Question

Find the value of a, b, or c so that each equation will have exactly one rational solution. (Hint: The discriminant must equal 0 for an equation to have one rational solution.)$$a t^{2}+24 t+16=0$$

Answer

**step1** Understanding the problem

The problem asks us to find a specific value for the letter 'a' in the equation $$a t^{2}+24 t+16=0$$. We are told that this value of 'a' should make the equation have exactly one rational solution. The problem provides a very important hint: for an equation to have just one rational solution, a special mathematical value called the "discriminant" must be equal to 0.
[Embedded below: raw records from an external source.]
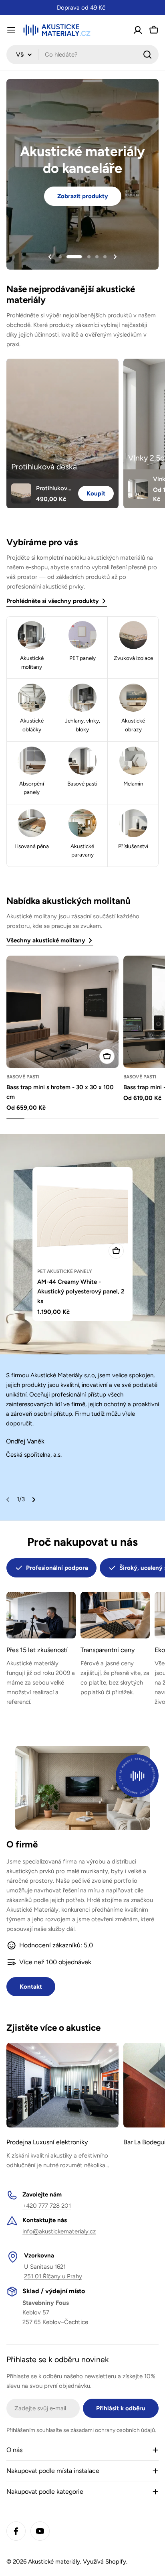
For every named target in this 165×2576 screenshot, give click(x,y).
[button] (60, 256)
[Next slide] (115, 257)
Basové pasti (22, 1077)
**step2** Identifying the components of the equation

A general form for this kind of equation is $$At^2 + Bt + C = 0$$. We need to match the numbers in our given equation, $$a t^{2}+24 t+16=0$$, to this general form.
By comparing the two equations, we can see:
The number in front of $$t^2$$ is 'a'. So, we can say that $$A = a$$.
The number in front of 't' is 24. So, we can say that $$B = 24$$.
The number that stands alone (the constant term) is 16. So, we can say that $$C = 16$$.
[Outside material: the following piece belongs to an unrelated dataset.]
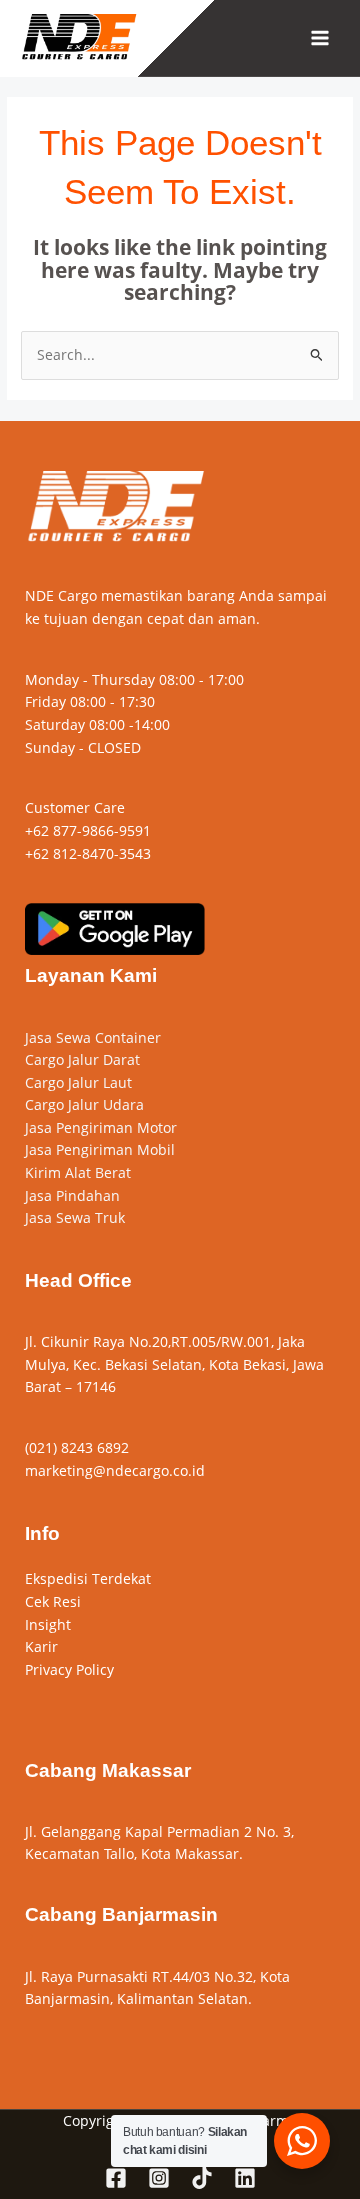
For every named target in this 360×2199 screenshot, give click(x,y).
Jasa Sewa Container (93, 1037)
**step3** Applying the discriminant condition

The hint tells us that the discriminant must be 0 for the equation to have exactly one rational solution. The discriminant is calculated using the formula $$B^2 - 4AC$$.
So, to solve our problem, we must set this calculation equal to zero:
$$B^2 - 4AC = 0$$

**step4** Substituting the values into the discriminant equation

Now, we will put the values we found for A, B, and C from Step 2 into the discriminant equation from Step 3:
$$B = 24$$
$$A = a$$
$$C = 16$$
Placing these into the formula, we get:
$$(24)^2 - 4 \times a \times 16 = 0$$

**step5** Calculating the squared term

First, let's calculate the value of $$24^2$$. This means multiplying 24 by itself:
$$24 \times 24$$
We can break this multiplication down:
Multiply 24 by the tens digit of 24 (which is 20): $$24 \times 20 = 480$$
Multiply 24 by the ones digit of 24 (which is 4): $$24 \times 4 = 96$$
Now, add these two results together: $$480 + 96 = 576$$
So, $$24^2 = 576$$.

**step6** Calculating the product of coefficients

Next, let's calculate the product of $$4 \times a \times 16$$. We can multiply the numbers first:
$$4 \times 16 = 64$$
So, the term $$4 \times a \times 16$$ becomes $$64 \times a$$, which we can write as $$64a$$.

**step7** Forming the simplified equation

Now, we substitute the calculated values from Step 5 and Step 6 back into the equation we formed in Step 4:
$$576 - 64a = 0$$

**step8** Solving for 'a'

To find the value of 'a', we need to get 'a' by itself on one side of the equation.
We can add $$64a$$ to both sides of the equation to move the $$64a$$ term to the other side:
$$576 - 64a + 64a = 0 + 64a$$
$$576 = 64a$$
Now, to find 'a', we need to divide 576 by 64:
$$a = 576 \div 64$$

**step9** Performing the division

Let's perform the division $$576 \div 64$$. We are looking for a number that, when multiplied by 64, gives 576.
We can try multiplying 64 by different whole numbers:
If we multiply 64 by 5, we get $$64 \times 5 = 320$$.
If we multiply 64 by 10, we get $$64 \times 10 = 640$$. This is too large, so our answer for 'a' must be less than 10.
Let's try multiplying 64 by 9:
$$64 \times 9$$
We can break this down:
$$60 \times 9 = 540$$
$$4 \times 9 = 36$$
Add the results: $$540 + 36 = 576$$
So, $$576 \div 64 = 9$$.

**step10** Stating the final value of 'a'

Based on our calculations, the value of 'a' that makes the equation $$a t^{2}+24 t+16=0$$ have exactly one rational solution is 9.